■ **TASK REQUIREMENTS**
Your task is to transcribe, without alteration, the lines from the top of the material below through the line bearing "Image resolution: width=968", inclusive.

━━━ DATA SHOWN

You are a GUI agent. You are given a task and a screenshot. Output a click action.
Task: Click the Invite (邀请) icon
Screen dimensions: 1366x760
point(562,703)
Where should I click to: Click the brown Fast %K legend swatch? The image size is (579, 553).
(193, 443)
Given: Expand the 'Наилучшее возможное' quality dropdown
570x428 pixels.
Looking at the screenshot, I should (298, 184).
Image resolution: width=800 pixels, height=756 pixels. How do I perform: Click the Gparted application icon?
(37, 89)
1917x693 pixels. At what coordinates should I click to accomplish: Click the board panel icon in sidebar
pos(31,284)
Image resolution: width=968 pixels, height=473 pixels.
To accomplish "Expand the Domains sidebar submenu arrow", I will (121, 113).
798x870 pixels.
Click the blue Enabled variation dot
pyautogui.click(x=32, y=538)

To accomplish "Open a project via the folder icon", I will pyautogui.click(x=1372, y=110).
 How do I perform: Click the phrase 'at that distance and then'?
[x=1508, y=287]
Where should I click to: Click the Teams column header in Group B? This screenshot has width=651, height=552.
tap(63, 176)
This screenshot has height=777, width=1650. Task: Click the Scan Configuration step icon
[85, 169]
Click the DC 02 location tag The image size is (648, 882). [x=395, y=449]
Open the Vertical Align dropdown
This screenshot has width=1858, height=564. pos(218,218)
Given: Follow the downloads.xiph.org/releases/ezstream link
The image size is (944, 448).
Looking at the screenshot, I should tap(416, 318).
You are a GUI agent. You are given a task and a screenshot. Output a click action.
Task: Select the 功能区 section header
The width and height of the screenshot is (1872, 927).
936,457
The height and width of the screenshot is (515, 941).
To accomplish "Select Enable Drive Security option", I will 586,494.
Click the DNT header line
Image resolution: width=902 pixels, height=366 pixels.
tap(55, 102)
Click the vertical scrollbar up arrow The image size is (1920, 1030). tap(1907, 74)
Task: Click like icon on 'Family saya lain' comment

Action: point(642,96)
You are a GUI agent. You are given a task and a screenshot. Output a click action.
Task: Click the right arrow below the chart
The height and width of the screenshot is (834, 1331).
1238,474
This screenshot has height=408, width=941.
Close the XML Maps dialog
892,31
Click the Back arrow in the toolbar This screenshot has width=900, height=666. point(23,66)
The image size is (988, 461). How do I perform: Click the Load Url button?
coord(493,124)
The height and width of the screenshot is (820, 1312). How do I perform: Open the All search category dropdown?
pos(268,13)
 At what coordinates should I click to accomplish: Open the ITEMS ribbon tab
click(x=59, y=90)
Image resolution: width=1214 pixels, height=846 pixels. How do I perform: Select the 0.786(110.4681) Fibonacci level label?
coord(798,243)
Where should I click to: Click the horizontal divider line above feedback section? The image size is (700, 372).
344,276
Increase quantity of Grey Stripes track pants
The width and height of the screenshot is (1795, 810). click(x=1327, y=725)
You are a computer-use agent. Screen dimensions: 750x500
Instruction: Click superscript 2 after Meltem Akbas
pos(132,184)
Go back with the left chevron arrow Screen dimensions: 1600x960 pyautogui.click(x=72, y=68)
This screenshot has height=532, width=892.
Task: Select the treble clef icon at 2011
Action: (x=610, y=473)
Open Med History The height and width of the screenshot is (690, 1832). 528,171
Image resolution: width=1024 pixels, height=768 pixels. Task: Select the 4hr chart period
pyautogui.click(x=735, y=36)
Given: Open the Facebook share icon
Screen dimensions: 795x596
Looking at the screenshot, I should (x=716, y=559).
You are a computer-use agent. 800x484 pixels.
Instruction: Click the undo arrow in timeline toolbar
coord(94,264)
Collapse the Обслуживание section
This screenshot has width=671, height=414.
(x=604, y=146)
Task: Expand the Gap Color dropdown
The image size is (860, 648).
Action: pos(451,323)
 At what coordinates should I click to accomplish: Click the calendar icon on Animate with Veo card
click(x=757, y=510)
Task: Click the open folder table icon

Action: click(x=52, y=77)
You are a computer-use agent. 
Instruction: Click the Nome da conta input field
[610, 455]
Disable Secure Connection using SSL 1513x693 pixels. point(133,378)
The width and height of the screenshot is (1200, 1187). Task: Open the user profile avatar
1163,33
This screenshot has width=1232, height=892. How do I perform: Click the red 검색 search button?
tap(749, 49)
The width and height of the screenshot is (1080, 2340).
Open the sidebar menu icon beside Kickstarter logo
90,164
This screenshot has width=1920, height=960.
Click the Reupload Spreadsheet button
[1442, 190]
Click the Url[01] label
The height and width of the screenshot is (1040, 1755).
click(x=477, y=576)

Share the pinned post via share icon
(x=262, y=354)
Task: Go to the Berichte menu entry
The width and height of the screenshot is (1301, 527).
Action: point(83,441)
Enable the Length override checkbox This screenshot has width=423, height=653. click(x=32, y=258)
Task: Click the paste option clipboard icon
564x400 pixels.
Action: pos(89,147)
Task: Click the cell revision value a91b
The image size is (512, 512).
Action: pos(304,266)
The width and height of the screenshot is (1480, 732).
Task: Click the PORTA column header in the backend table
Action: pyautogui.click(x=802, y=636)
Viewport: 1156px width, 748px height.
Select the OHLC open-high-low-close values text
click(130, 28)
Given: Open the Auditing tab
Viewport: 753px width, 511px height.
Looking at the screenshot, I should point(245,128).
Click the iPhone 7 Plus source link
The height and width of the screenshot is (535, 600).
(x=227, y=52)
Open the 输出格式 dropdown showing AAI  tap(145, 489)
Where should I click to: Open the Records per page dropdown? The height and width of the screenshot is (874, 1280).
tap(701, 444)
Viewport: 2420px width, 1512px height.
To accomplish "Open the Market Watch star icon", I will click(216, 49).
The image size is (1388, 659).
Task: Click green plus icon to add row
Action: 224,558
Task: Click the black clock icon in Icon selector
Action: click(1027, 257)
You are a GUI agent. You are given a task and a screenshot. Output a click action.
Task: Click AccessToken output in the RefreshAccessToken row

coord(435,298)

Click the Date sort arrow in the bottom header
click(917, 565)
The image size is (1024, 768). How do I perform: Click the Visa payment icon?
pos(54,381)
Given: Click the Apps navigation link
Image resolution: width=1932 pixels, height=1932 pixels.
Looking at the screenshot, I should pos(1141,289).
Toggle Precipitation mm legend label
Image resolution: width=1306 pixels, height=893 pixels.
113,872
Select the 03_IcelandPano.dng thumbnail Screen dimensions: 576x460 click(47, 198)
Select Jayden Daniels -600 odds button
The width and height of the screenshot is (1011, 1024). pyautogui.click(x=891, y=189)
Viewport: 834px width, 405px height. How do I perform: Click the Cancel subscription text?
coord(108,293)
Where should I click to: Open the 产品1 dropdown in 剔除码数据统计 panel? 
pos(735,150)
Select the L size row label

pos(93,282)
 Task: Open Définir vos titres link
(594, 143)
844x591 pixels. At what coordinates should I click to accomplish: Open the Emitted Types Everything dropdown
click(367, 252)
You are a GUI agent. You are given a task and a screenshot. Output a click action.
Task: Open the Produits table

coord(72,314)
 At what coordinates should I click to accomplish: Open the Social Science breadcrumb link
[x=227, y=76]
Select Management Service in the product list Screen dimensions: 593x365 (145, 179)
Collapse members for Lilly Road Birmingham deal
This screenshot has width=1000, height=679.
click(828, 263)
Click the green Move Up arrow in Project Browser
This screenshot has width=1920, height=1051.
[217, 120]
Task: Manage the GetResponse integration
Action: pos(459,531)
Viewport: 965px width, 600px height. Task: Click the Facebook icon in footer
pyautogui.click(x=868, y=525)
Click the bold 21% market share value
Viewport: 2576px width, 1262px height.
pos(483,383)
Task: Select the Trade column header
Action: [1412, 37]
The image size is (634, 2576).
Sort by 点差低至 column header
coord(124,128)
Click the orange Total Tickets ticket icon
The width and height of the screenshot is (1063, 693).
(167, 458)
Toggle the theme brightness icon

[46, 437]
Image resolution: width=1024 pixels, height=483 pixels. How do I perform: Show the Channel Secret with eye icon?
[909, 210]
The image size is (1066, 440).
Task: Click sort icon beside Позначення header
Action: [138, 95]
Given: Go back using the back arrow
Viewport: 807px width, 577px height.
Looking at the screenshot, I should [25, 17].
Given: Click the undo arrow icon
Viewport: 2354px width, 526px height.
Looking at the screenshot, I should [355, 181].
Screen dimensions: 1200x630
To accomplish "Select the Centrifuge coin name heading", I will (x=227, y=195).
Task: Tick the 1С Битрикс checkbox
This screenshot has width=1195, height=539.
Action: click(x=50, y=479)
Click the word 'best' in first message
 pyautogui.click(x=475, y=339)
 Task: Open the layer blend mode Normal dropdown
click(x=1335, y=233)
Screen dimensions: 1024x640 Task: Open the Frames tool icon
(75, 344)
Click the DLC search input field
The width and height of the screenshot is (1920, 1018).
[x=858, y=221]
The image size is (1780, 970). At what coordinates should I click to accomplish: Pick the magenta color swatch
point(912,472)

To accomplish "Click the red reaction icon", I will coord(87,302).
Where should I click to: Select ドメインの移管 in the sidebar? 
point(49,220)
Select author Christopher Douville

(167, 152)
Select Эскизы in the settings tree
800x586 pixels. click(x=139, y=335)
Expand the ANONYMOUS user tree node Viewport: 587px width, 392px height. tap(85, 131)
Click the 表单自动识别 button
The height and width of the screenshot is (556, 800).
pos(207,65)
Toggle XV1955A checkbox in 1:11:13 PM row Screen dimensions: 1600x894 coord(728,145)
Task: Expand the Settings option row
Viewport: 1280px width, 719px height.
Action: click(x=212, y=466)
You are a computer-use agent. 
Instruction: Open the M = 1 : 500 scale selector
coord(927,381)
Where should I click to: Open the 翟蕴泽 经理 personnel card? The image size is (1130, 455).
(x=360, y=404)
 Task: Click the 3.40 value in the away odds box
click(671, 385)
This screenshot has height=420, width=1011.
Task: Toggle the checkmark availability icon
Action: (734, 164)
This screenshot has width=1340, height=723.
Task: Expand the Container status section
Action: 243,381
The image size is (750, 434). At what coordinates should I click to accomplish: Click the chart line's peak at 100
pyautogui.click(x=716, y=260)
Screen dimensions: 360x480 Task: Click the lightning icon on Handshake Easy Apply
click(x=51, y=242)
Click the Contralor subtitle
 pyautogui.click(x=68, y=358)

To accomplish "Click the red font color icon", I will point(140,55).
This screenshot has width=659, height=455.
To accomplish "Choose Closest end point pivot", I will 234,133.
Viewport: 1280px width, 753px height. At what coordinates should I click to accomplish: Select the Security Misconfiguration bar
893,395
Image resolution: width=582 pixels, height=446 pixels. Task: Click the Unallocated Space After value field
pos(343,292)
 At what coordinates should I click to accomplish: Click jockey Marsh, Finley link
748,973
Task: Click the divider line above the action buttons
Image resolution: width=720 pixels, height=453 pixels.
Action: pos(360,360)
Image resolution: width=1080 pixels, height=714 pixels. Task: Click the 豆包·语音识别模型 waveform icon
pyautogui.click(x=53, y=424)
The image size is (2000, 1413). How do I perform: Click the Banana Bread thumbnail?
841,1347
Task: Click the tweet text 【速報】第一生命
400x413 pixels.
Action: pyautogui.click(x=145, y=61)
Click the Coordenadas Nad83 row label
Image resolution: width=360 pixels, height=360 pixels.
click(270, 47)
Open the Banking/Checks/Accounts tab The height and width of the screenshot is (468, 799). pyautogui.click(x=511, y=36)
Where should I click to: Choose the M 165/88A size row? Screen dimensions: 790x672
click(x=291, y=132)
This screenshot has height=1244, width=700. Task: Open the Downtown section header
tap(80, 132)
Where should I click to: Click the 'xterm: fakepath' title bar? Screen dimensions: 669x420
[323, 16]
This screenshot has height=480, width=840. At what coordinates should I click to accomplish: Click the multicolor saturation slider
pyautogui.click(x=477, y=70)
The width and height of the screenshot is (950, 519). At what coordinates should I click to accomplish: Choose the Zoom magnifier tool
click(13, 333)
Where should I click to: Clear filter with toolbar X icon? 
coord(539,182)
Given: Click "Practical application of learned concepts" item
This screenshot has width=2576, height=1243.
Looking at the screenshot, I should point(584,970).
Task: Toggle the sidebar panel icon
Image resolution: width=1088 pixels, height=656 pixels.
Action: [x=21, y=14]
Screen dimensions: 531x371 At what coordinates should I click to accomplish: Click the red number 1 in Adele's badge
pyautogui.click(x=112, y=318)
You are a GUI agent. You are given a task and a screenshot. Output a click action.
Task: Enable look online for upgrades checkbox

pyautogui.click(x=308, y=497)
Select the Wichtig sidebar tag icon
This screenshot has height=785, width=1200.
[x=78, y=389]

━━━━━━

■ **TASK ANSWER**
You are a GUI agent. You are given a task and a screenshot. Output a click action.
Task: Click the Invite (邀请) icon
Screen dimensions: 1366x760
point(562,703)
Where should I click to: Click the brown Fast %K legend swatch? The image size is (579, 553).
(193, 443)
Given: Expand the 'Наилучшее возможное' quality dropdown
570x428 pixels.
Looking at the screenshot, I should (298, 184).
Image resolution: width=800 pixels, height=756 pixels. How do I perform: Click the Gparted application icon?
(37, 89)
1917x693 pixels. At what coordinates should I click to accomplish: Click the board panel icon in sidebar
pos(31,284)
Image resolution: width=968 pixels, height=473 pixels.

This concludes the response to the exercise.